● **Records provided**:

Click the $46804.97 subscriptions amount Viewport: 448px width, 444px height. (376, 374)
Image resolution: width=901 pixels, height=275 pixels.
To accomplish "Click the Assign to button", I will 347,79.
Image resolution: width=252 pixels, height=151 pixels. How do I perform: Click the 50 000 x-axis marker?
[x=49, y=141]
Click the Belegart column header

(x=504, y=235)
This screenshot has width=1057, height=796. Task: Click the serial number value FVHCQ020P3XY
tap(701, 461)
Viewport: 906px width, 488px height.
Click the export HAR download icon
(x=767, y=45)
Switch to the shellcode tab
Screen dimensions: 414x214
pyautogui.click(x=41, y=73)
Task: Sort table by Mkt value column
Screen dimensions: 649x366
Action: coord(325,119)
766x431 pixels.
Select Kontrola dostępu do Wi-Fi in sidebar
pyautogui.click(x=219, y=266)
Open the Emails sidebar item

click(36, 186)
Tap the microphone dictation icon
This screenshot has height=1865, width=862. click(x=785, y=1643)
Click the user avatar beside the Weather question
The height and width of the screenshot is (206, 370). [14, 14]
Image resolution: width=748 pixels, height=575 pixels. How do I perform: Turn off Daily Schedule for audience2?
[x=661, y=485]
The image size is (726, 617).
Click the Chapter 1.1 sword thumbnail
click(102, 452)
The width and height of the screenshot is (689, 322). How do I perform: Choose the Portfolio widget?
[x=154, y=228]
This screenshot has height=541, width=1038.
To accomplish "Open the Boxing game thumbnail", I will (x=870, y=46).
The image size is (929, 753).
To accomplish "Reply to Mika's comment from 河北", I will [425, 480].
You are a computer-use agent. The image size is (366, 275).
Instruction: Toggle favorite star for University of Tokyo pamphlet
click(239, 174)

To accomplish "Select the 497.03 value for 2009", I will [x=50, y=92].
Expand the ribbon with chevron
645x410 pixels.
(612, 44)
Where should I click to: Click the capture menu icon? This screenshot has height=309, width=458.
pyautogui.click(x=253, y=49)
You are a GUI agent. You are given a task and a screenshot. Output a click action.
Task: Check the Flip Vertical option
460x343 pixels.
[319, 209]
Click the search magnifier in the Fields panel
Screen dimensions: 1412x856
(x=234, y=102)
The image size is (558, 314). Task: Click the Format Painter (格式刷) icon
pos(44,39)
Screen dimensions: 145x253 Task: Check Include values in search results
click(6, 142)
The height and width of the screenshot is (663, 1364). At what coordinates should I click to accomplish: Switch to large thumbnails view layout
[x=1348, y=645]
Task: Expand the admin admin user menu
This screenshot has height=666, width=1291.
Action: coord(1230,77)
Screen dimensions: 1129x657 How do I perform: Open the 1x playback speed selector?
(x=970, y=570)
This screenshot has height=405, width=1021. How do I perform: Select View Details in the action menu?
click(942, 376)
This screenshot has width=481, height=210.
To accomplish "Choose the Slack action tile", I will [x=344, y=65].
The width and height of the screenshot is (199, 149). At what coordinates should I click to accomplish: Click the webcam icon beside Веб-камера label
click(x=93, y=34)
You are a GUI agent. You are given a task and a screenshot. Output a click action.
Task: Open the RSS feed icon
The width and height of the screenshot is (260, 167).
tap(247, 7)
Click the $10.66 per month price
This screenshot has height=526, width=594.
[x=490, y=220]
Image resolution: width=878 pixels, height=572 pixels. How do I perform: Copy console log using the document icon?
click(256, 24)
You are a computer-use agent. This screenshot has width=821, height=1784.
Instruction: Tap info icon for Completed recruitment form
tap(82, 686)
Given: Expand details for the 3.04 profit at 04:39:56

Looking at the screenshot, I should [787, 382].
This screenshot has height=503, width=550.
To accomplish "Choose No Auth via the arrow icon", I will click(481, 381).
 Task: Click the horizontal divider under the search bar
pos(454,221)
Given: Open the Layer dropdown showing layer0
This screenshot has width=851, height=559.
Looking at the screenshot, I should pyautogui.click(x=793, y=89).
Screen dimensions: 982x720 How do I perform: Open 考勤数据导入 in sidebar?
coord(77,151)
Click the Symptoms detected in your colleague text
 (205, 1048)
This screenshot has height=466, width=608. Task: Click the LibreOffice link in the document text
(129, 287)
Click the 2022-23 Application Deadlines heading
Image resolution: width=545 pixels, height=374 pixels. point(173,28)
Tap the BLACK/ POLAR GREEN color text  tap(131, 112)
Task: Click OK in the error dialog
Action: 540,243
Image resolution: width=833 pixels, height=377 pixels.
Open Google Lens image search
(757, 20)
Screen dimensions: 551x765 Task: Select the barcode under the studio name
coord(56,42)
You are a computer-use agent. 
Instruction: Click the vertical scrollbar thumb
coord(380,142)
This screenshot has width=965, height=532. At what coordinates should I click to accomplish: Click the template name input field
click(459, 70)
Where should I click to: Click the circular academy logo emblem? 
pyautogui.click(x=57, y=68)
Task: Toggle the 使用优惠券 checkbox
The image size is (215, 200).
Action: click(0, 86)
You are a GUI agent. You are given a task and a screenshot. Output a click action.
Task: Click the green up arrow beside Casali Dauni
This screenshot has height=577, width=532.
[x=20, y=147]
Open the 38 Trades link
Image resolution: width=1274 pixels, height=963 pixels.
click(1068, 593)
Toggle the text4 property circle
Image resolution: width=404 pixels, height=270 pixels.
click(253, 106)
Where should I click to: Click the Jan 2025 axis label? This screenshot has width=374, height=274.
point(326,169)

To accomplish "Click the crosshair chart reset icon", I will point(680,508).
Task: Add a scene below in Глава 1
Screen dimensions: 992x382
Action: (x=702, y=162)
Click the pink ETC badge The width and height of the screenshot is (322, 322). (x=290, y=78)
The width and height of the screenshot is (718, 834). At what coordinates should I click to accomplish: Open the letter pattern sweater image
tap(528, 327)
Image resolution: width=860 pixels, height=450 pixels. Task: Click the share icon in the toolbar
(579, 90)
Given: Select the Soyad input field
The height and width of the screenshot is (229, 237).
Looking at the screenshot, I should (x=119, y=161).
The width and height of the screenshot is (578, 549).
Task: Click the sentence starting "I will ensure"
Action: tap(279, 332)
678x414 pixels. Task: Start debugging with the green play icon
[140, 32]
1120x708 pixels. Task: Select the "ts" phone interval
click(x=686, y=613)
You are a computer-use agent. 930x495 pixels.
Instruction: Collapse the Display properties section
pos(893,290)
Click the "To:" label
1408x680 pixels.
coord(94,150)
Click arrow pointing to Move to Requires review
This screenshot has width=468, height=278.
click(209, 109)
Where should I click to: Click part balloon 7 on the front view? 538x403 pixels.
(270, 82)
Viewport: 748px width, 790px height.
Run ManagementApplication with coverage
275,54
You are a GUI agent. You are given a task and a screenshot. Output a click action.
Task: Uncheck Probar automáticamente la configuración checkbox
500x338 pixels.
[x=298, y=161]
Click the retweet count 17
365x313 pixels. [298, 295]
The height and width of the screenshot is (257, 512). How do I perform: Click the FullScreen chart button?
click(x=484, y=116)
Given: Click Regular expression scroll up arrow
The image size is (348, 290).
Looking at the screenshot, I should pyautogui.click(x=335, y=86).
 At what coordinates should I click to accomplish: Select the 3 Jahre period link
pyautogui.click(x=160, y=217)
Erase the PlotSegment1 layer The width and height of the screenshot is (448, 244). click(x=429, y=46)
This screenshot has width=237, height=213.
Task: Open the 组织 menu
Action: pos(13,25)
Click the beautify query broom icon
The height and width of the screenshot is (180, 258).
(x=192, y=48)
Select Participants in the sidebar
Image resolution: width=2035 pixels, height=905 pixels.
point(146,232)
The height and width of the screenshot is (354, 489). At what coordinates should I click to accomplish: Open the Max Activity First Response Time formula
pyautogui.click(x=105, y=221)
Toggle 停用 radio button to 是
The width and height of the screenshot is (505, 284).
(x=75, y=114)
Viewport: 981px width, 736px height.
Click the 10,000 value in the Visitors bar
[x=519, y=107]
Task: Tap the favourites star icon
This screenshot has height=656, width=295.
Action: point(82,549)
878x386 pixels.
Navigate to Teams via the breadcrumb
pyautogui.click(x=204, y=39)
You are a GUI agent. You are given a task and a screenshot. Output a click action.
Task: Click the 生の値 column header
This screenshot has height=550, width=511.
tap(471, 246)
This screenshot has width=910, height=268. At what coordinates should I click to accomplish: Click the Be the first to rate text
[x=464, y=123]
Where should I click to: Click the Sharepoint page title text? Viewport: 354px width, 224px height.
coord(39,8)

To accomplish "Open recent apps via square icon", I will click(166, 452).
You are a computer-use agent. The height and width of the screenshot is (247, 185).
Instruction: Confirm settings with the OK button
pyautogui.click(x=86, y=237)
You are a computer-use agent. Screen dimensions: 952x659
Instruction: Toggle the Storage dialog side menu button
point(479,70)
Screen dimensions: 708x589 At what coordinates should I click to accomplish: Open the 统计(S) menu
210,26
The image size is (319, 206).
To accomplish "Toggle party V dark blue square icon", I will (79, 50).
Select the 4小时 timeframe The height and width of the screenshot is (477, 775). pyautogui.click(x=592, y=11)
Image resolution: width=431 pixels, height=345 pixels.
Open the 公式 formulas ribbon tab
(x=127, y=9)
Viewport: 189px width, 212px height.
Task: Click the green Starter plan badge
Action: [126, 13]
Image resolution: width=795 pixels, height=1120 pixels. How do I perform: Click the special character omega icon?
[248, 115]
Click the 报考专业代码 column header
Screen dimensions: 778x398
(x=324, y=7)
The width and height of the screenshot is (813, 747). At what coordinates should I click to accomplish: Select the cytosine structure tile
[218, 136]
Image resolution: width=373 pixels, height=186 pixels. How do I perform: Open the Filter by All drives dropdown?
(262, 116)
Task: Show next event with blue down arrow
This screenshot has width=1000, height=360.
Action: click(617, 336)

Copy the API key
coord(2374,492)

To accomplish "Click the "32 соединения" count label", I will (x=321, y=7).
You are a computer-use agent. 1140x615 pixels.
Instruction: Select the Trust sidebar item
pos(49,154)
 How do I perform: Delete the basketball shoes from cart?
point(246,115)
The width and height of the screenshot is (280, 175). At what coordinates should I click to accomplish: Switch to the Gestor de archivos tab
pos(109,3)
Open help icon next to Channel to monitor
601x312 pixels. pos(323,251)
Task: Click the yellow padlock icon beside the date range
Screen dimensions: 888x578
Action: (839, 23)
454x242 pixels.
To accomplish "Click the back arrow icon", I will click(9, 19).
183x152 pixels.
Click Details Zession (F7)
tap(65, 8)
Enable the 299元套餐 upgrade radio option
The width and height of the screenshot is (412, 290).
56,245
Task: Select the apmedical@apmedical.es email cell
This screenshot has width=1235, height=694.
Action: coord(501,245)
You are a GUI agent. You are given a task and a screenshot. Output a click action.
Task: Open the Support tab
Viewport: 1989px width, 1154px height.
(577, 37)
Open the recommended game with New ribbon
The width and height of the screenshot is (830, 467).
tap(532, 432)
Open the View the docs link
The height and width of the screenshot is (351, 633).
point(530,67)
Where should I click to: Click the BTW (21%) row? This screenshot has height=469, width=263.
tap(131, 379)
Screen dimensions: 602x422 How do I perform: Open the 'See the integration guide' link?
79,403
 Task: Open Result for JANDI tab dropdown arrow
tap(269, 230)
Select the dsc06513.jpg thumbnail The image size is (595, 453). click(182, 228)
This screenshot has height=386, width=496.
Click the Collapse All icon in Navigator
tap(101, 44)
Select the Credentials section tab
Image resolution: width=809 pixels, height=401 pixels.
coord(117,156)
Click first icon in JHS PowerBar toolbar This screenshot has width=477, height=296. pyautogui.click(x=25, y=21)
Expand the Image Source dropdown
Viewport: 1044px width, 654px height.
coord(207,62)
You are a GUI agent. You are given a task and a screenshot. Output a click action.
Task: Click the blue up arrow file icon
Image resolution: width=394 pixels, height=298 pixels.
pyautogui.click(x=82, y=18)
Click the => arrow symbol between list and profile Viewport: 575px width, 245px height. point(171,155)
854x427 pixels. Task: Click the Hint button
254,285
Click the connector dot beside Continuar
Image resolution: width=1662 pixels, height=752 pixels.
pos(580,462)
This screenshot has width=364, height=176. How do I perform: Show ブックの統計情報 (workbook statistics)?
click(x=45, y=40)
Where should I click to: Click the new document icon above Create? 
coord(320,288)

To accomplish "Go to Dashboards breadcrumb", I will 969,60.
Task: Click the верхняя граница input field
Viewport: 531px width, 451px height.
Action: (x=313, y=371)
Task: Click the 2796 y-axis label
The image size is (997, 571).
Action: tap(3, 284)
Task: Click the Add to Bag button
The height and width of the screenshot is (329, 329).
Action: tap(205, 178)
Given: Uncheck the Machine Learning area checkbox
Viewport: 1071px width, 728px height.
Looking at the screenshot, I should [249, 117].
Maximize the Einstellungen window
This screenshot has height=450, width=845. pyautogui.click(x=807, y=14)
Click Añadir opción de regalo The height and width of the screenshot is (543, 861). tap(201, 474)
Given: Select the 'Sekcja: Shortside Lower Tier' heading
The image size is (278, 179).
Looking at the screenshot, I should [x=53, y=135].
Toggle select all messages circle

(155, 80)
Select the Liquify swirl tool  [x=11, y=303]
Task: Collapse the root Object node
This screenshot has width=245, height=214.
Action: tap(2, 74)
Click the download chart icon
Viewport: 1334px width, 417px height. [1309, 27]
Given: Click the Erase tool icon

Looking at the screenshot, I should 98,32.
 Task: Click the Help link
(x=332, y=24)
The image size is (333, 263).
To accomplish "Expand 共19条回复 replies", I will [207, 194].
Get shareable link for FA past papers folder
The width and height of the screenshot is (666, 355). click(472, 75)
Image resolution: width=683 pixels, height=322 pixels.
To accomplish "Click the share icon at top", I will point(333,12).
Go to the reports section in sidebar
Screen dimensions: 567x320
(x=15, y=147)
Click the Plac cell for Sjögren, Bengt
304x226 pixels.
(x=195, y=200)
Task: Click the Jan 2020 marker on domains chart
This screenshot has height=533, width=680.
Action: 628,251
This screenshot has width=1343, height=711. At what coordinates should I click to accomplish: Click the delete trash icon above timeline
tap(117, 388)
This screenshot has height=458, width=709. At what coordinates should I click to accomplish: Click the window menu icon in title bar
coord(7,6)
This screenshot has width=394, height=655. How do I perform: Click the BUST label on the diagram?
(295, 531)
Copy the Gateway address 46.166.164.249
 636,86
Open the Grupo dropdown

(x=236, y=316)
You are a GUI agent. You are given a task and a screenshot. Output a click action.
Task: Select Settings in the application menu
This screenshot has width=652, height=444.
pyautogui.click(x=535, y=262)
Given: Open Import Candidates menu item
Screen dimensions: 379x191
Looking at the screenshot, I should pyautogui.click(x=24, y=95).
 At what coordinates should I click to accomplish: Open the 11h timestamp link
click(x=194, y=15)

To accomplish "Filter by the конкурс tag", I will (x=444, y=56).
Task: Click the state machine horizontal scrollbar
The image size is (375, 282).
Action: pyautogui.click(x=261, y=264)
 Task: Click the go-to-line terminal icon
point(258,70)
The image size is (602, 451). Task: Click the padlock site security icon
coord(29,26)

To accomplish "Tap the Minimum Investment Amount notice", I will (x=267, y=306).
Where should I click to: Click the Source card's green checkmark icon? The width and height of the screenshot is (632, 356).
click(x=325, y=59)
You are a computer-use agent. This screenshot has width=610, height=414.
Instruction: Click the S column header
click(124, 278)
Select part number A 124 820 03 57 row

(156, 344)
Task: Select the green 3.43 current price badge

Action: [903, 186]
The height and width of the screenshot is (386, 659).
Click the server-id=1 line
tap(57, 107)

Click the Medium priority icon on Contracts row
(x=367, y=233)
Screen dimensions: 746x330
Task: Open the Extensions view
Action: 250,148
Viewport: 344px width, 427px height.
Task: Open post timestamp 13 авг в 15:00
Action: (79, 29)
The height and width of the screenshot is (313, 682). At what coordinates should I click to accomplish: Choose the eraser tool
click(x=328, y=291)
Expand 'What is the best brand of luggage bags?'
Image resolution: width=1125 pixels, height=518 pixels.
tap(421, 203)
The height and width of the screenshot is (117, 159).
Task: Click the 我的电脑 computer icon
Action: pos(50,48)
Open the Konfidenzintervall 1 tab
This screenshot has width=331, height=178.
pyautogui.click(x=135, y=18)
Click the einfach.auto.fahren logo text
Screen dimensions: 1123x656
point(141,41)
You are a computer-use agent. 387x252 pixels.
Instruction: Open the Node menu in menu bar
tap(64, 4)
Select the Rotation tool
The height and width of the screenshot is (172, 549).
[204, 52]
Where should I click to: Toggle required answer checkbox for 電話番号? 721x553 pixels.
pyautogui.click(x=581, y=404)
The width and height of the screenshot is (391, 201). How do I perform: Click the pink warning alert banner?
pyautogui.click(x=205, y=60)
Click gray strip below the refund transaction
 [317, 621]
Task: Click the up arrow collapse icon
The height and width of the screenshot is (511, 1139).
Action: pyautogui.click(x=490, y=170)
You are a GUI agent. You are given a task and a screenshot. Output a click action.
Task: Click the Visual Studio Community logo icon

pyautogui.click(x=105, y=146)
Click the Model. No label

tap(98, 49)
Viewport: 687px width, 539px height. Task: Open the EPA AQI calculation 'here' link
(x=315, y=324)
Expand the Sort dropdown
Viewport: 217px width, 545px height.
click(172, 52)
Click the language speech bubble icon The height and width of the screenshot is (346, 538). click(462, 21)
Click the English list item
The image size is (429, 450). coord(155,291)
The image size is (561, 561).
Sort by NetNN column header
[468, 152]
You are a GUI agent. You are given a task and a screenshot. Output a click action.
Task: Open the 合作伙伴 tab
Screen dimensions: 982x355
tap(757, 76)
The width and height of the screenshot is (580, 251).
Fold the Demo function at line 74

● **Task description**: Start with the line above that contains "183x152 pixels." and stop after the line that contains "Click the =>". Output those lines exactly, and only those.

● **Output for this exercise**:
183x152 pixels.
Click Details Zession (F7)
tap(65, 8)
Enable the 299元套餐 upgrade radio option
The width and height of the screenshot is (412, 290).
56,245
Task: Select the apmedical@apmedical.es email cell
This screenshot has width=1235, height=694.
Action: coord(501,245)
You are a GUI agent. You are given a task and a screenshot. Output a click action.
Task: Open the Support tab
Viewport: 1989px width, 1154px height.
(577, 37)
Open the recommended game with New ribbon
The width and height of the screenshot is (830, 467).
tap(532, 432)
Open the View the docs link
The height and width of the screenshot is (351, 633).
point(530,67)
Where should I click to: Click the BTW (21%) row? This screenshot has height=469, width=263.
tap(131, 379)
Screen dimensions: 602x422 How do I perform: Open the 'See the integration guide' link?
79,403
 Task: Open Result for JANDI tab dropdown arrow
tap(269, 230)
Select the dsc06513.jpg thumbnail The image size is (595, 453). click(182, 228)
This screenshot has height=386, width=496.
Click the Collapse All icon in Navigator
tap(101, 44)
Select the Credentials section tab
Image resolution: width=809 pixels, height=401 pixels.
coord(117,156)
Click first icon in JHS PowerBar toolbar This screenshot has width=477, height=296. pyautogui.click(x=25, y=21)
Expand the Image Source dropdown
Viewport: 1044px width, 654px height.
coord(207,62)
You are a GUI agent. You are given a task and a screenshot. Output a click action.
Task: Click the blue up arrow file icon
Image resolution: width=394 pixels, height=298 pixels.
pyautogui.click(x=82, y=18)
Click the => arrow symbol between list and profile Viewport: 575px width, 245px height. point(171,155)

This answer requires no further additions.